--- BEGIN Material for this task ---

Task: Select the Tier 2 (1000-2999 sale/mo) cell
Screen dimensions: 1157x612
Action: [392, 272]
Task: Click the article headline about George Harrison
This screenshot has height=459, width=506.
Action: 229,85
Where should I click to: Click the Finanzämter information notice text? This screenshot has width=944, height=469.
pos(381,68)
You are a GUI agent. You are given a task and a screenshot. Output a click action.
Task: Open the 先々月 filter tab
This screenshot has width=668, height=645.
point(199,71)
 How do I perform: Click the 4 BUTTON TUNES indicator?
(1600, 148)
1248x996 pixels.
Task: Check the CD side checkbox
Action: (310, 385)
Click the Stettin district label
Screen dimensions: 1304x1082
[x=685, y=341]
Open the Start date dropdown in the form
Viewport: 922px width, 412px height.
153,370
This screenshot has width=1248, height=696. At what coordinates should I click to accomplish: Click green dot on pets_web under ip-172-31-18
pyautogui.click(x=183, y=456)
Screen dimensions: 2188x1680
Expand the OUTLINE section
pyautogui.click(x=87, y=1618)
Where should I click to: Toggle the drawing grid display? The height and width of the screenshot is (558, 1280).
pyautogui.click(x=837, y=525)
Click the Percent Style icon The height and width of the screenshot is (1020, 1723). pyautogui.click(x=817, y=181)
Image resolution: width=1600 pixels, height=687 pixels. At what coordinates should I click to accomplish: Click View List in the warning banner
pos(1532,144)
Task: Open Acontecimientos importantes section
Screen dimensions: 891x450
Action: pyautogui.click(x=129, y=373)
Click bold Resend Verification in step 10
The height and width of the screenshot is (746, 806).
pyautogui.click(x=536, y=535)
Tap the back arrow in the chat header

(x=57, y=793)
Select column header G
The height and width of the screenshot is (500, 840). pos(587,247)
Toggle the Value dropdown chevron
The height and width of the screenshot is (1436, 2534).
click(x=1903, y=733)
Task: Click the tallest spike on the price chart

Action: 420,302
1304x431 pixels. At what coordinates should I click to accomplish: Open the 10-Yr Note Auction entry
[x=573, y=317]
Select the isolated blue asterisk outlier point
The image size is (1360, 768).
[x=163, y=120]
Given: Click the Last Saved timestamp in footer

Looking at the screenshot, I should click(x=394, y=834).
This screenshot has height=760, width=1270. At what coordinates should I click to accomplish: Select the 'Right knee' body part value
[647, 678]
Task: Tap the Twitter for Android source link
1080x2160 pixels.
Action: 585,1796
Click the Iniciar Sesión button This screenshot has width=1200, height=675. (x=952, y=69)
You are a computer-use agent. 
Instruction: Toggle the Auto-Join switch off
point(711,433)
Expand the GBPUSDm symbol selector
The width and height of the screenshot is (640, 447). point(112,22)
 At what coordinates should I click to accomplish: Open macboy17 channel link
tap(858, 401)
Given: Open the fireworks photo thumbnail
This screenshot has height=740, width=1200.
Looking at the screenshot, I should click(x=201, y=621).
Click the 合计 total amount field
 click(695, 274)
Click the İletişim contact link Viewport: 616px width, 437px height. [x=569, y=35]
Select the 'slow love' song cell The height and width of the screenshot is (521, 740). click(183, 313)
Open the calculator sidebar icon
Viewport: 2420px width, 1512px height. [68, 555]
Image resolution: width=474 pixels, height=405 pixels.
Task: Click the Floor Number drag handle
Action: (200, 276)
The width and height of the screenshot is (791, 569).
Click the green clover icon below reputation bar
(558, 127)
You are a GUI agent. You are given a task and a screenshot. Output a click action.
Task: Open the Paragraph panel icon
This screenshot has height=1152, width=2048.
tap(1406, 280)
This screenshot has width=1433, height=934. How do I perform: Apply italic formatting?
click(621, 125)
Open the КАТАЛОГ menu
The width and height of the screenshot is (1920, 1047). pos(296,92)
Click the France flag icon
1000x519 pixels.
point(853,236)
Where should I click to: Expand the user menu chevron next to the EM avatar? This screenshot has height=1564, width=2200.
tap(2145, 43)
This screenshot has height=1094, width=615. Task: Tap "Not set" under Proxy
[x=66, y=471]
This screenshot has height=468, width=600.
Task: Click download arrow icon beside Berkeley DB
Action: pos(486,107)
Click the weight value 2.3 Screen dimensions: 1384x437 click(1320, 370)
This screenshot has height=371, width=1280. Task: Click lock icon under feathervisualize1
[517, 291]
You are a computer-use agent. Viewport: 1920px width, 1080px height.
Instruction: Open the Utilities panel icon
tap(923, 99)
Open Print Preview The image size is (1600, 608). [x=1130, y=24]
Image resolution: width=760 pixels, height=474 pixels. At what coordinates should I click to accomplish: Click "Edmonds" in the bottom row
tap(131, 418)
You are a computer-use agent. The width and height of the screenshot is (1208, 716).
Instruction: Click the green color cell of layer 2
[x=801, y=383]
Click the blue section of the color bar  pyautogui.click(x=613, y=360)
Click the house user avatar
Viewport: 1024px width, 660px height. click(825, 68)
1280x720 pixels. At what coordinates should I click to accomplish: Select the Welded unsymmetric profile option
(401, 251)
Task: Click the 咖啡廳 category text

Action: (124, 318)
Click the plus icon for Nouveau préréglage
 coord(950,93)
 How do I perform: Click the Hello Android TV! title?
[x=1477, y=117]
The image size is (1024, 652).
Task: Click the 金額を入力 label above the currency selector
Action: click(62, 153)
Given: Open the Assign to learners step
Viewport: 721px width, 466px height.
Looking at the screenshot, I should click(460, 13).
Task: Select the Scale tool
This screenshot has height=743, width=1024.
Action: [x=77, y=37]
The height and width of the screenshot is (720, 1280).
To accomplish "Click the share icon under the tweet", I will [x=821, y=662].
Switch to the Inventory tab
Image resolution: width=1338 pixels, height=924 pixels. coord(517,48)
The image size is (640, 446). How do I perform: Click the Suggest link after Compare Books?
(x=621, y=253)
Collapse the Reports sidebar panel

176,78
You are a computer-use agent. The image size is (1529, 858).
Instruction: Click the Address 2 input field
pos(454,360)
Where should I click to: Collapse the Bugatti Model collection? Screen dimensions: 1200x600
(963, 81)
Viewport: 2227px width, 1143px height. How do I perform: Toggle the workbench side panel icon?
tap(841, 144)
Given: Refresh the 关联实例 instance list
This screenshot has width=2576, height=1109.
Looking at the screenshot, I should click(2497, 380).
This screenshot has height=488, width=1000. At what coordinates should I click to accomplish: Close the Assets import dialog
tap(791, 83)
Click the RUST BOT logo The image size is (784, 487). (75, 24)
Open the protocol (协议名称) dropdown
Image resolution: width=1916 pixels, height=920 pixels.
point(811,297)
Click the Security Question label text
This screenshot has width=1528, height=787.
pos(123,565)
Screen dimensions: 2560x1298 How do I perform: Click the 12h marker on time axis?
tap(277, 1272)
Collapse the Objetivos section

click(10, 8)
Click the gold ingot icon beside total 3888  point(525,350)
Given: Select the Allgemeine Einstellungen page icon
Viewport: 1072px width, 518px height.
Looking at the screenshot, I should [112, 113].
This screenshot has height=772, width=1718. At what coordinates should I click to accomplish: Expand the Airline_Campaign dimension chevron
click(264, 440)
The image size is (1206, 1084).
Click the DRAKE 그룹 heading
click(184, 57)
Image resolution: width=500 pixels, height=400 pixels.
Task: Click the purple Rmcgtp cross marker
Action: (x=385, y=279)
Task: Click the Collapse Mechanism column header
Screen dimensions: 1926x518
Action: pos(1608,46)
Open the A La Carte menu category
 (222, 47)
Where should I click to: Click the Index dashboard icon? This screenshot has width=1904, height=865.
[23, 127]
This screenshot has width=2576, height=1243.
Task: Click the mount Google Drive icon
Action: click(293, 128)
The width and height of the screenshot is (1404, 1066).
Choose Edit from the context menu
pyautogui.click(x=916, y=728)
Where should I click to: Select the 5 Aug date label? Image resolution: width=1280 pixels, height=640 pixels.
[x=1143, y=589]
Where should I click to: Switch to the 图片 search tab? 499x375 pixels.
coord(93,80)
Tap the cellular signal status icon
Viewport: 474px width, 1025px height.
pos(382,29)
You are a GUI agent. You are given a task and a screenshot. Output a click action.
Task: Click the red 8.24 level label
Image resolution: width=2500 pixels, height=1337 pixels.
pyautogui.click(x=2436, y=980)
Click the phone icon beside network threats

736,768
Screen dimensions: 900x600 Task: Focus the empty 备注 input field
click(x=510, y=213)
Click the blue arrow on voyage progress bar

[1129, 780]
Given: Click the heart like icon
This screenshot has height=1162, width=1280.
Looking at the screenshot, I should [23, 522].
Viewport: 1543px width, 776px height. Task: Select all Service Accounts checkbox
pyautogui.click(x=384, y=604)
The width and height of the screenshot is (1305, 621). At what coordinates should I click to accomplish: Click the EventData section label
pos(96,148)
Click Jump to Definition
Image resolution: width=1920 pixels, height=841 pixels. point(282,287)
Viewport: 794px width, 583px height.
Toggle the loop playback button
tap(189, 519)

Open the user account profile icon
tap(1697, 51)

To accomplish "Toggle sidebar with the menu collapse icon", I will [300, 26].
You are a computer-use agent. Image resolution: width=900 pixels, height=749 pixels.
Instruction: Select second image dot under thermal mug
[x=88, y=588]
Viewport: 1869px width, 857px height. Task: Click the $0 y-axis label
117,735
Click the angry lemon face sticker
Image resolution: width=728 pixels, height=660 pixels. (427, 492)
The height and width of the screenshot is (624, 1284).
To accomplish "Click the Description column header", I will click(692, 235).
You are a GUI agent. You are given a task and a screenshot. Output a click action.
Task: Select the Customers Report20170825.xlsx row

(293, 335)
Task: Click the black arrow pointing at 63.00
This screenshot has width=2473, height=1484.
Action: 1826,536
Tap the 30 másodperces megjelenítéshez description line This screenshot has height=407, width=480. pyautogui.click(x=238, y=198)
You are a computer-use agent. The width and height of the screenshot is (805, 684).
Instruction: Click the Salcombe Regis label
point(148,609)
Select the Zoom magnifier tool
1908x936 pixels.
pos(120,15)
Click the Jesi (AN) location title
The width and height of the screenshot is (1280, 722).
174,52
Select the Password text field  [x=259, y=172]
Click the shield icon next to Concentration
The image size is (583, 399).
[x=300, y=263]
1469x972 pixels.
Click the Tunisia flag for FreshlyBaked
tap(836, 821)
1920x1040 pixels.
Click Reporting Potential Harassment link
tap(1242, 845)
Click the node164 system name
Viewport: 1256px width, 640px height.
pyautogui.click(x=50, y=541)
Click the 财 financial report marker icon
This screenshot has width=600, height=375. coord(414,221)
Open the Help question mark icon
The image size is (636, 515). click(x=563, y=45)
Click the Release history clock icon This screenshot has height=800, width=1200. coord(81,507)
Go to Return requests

--- END Material for this task ---

■ **What the exercise asks**
Copy the material word for word, starting from its first line and ending with the line that contains "[x=685, y=341]", with that line included.

■ **Answer to the task**
Task: Select the Tier 2 (1000-2999 sale/mo) cell
Screen dimensions: 1157x612
Action: [392, 272]
Task: Click the article headline about George Harrison
This screenshot has height=459, width=506.
Action: 229,85
Where should I click to: Click the Finanzämter information notice text? This screenshot has width=944, height=469.
pos(381,68)
You are a GUI agent. You are given a task and a screenshot. Output a click action.
Task: Open the 先々月 filter tab
This screenshot has width=668, height=645.
point(199,71)
 How do I perform: Click the 4 BUTTON TUNES indicator?
(1600, 148)
1248x996 pixels.
Task: Check the CD side checkbox
Action: (310, 385)
Click the Stettin district label
Screen dimensions: 1304x1082
[x=685, y=341]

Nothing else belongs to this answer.